* DATA
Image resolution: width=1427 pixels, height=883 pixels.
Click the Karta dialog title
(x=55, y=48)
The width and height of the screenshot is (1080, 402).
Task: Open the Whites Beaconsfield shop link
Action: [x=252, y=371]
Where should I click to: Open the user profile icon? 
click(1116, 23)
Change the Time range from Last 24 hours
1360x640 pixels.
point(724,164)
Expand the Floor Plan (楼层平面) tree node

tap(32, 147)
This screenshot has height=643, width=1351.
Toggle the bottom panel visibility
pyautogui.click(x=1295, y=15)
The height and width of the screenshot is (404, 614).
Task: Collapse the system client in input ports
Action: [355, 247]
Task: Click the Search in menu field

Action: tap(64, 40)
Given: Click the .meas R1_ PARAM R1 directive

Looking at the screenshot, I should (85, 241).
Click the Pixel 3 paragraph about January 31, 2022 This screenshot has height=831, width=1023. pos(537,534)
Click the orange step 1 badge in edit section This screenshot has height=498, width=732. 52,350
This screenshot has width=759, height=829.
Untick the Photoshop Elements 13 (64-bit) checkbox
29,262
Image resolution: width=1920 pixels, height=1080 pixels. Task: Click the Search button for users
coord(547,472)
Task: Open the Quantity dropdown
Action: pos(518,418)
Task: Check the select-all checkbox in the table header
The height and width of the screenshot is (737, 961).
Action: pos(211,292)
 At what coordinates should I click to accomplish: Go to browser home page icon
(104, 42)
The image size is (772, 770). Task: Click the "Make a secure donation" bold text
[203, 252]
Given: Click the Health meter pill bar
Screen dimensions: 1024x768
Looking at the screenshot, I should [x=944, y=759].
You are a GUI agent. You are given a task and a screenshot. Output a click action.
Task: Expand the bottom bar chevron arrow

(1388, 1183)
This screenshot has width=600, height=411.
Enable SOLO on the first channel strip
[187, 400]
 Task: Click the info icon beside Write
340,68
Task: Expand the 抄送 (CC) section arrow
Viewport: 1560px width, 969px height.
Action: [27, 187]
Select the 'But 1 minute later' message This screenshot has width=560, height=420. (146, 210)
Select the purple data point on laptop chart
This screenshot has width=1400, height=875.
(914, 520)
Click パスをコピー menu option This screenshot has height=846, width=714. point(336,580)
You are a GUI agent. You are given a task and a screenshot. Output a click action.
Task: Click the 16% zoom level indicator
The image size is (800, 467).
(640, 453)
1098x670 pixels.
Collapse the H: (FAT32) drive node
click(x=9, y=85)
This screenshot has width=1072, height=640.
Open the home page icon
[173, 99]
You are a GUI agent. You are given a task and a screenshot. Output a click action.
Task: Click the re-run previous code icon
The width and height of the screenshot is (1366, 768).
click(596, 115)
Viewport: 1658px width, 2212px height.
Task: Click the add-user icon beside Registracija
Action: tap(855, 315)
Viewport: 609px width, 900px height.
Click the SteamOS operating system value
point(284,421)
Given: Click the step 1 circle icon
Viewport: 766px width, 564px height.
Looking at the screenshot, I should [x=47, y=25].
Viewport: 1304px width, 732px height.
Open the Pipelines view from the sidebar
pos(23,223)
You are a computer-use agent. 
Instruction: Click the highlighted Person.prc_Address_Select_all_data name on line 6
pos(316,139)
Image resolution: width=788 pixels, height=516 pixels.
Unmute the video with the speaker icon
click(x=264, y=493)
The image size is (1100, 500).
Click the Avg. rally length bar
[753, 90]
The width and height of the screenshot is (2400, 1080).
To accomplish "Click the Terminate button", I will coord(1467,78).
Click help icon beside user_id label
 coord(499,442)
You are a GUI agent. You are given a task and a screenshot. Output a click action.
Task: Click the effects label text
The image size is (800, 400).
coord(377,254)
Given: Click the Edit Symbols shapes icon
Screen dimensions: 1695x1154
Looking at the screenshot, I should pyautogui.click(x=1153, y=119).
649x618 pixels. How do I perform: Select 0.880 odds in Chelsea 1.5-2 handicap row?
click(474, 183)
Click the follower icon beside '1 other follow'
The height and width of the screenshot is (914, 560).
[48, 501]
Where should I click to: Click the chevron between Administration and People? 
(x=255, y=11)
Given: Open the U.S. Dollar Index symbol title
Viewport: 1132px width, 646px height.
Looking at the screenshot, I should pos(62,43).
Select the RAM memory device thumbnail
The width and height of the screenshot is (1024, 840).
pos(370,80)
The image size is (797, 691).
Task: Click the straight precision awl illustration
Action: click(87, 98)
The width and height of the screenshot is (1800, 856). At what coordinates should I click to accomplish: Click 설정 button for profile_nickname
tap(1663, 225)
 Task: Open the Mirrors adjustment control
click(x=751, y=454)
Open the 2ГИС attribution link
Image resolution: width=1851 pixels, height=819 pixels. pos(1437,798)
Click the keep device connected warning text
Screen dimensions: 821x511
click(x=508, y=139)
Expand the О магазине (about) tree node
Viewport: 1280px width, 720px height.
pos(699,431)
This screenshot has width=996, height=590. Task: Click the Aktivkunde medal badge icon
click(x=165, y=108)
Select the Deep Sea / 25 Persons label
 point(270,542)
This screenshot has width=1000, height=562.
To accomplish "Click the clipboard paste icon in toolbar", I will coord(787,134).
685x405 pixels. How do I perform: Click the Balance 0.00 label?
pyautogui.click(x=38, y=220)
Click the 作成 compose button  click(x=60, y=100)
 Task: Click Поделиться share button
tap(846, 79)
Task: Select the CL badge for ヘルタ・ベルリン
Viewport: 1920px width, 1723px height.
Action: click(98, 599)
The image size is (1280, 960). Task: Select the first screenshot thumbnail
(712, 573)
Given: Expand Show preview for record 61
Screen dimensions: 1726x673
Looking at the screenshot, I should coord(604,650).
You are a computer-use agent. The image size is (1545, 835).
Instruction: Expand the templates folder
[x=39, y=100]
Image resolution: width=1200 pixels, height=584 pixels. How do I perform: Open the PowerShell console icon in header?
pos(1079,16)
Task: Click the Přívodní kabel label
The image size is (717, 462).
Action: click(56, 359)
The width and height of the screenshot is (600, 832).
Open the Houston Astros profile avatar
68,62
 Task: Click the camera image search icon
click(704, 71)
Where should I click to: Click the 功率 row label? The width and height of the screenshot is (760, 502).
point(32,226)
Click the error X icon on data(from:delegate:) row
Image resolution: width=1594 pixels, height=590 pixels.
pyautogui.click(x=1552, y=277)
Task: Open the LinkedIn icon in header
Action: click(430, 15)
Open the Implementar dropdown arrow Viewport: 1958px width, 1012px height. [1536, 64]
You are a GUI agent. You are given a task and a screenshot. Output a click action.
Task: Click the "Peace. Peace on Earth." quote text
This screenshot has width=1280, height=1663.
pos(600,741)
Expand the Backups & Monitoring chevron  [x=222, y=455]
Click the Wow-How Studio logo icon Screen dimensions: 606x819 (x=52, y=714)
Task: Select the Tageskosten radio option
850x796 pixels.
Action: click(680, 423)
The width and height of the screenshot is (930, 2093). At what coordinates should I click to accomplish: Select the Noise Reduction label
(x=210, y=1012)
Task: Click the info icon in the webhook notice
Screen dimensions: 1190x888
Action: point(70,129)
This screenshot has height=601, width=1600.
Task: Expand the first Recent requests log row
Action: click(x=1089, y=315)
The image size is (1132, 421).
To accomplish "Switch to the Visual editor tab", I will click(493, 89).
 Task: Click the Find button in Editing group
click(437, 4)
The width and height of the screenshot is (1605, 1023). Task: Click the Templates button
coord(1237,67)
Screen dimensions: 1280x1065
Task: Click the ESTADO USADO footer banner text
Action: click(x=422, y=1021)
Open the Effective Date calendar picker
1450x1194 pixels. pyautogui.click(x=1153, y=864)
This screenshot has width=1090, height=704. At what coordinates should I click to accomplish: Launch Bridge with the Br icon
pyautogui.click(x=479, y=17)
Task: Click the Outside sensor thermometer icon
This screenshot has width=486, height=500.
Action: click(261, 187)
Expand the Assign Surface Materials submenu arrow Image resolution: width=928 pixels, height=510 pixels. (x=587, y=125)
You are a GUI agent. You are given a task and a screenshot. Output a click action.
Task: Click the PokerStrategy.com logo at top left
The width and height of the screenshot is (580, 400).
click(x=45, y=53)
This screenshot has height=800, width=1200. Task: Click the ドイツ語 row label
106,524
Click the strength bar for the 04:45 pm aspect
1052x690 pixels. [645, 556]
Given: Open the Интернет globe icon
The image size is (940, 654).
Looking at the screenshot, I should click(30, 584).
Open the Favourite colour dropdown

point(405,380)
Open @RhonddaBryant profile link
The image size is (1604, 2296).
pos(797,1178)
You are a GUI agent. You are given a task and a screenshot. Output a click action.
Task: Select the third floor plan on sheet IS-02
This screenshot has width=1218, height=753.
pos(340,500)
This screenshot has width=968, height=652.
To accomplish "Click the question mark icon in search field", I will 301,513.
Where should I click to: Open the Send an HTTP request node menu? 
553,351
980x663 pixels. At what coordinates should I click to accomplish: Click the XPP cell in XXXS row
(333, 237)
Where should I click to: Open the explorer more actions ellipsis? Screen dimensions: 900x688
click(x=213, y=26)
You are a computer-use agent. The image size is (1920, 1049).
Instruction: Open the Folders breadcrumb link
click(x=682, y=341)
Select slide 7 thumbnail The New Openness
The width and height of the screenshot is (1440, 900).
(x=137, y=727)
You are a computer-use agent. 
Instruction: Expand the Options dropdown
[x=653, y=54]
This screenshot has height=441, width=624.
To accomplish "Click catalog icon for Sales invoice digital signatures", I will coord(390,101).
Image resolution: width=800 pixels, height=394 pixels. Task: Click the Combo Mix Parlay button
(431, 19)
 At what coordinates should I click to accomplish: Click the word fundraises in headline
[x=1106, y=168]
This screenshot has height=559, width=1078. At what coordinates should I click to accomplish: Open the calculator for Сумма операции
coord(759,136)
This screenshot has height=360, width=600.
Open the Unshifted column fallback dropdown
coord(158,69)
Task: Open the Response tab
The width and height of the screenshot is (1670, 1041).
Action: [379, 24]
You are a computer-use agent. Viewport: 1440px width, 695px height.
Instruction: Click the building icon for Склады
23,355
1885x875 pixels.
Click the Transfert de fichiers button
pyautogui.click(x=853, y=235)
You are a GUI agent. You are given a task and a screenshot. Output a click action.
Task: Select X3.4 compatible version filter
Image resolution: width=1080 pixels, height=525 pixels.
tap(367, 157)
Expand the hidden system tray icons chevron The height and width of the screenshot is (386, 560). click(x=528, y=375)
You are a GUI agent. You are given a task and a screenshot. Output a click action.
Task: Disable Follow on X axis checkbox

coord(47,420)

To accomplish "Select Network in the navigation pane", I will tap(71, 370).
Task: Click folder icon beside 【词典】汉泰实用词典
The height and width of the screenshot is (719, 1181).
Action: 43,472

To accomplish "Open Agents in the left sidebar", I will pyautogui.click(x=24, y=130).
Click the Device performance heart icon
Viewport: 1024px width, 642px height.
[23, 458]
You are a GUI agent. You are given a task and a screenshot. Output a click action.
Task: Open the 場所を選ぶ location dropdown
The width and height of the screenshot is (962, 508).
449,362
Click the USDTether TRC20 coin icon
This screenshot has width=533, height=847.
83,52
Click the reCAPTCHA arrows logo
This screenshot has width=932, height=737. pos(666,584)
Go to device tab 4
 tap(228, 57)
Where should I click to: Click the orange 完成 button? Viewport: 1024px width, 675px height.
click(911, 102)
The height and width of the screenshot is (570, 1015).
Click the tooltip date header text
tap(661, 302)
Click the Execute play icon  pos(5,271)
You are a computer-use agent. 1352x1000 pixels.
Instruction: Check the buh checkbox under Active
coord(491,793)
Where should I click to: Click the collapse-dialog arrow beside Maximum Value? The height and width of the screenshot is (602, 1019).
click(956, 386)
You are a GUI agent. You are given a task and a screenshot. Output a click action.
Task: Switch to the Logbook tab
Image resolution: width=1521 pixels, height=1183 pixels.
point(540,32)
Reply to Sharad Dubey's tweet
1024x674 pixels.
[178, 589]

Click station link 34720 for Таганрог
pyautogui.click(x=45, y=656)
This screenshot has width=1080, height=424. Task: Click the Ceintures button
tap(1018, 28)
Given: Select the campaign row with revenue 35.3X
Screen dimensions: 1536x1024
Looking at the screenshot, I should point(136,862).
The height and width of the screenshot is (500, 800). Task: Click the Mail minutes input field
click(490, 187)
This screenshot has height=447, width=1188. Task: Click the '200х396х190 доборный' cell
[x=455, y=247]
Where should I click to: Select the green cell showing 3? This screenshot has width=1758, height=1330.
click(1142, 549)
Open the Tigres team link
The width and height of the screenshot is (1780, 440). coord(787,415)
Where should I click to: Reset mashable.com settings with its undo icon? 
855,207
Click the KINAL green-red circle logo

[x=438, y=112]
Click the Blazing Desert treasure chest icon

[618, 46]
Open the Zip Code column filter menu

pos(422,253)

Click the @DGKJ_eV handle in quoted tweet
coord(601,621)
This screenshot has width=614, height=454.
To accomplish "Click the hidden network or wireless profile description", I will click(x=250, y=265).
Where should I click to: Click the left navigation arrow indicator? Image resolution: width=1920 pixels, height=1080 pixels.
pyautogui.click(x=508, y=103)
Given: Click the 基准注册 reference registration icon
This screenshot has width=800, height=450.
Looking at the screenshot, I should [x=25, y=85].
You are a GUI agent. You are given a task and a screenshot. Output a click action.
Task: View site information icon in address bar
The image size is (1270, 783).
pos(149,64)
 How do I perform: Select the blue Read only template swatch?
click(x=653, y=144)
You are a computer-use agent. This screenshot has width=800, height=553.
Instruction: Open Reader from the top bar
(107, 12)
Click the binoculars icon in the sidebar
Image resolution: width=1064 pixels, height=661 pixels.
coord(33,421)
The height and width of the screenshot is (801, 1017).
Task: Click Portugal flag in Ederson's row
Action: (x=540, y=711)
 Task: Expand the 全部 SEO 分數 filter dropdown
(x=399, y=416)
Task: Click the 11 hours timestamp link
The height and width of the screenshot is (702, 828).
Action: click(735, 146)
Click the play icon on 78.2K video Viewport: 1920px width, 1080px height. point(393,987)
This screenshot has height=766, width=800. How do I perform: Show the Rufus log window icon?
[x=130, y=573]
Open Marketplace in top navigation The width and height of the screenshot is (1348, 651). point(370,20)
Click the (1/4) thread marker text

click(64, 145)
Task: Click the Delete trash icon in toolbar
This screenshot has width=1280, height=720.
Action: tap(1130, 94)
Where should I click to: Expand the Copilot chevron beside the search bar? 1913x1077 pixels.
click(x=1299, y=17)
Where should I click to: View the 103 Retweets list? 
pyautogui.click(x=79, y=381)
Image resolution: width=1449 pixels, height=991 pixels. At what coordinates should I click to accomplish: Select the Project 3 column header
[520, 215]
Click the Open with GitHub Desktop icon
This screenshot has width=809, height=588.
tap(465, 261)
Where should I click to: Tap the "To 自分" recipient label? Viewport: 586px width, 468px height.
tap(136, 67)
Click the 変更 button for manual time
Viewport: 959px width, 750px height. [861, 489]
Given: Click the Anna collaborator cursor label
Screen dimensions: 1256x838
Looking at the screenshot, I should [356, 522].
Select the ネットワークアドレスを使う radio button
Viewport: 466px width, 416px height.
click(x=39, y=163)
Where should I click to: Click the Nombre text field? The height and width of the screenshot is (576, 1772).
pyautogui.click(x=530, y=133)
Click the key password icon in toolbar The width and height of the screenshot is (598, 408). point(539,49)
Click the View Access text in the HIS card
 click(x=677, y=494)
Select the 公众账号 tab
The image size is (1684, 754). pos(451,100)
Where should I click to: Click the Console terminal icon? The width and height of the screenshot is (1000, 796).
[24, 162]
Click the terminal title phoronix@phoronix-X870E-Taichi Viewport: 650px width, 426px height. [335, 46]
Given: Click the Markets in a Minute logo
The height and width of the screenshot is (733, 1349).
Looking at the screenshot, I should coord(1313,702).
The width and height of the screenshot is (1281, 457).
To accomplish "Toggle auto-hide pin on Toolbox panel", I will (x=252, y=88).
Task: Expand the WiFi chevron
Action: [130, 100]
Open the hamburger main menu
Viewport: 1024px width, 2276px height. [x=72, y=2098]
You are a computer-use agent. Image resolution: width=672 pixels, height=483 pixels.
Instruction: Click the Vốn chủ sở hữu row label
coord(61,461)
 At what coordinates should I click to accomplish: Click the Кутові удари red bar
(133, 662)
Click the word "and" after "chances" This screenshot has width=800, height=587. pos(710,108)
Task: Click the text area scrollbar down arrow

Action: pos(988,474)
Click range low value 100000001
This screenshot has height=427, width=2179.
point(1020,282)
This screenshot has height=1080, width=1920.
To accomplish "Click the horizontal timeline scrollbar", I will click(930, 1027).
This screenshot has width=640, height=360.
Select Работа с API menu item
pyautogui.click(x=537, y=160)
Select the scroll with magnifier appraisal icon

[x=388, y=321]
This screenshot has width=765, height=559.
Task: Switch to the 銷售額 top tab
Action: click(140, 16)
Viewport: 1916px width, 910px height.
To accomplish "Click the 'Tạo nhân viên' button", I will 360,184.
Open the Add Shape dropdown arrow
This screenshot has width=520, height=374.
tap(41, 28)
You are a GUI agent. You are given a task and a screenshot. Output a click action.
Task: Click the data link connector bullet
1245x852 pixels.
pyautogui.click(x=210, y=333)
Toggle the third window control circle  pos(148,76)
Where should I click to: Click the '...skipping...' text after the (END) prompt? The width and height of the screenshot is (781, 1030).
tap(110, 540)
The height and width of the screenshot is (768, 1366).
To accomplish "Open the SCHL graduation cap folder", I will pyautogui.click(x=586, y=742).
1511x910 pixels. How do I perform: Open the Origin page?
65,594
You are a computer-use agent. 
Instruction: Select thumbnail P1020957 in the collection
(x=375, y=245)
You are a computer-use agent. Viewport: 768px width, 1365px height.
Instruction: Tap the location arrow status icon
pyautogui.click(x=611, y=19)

* WHAT YOU HAVE TO DO
What the task asks for is a word-for-word repeat of the lines above, from the first through the one containing "This screenshot has height=643, width=1351.".

* RESPONSE AREA
Image resolution: width=1427 pixels, height=883 pixels.
Click the Karta dialog title
(x=55, y=48)
The width and height of the screenshot is (1080, 402).
Task: Open the Whites Beaconsfield shop link
Action: [x=252, y=371]
Where should I click to: Open the user profile icon? 
click(1116, 23)
Change the Time range from Last 24 hours
1360x640 pixels.
point(724,164)
Expand the Floor Plan (楼层平面) tree node

tap(32, 147)
This screenshot has height=643, width=1351.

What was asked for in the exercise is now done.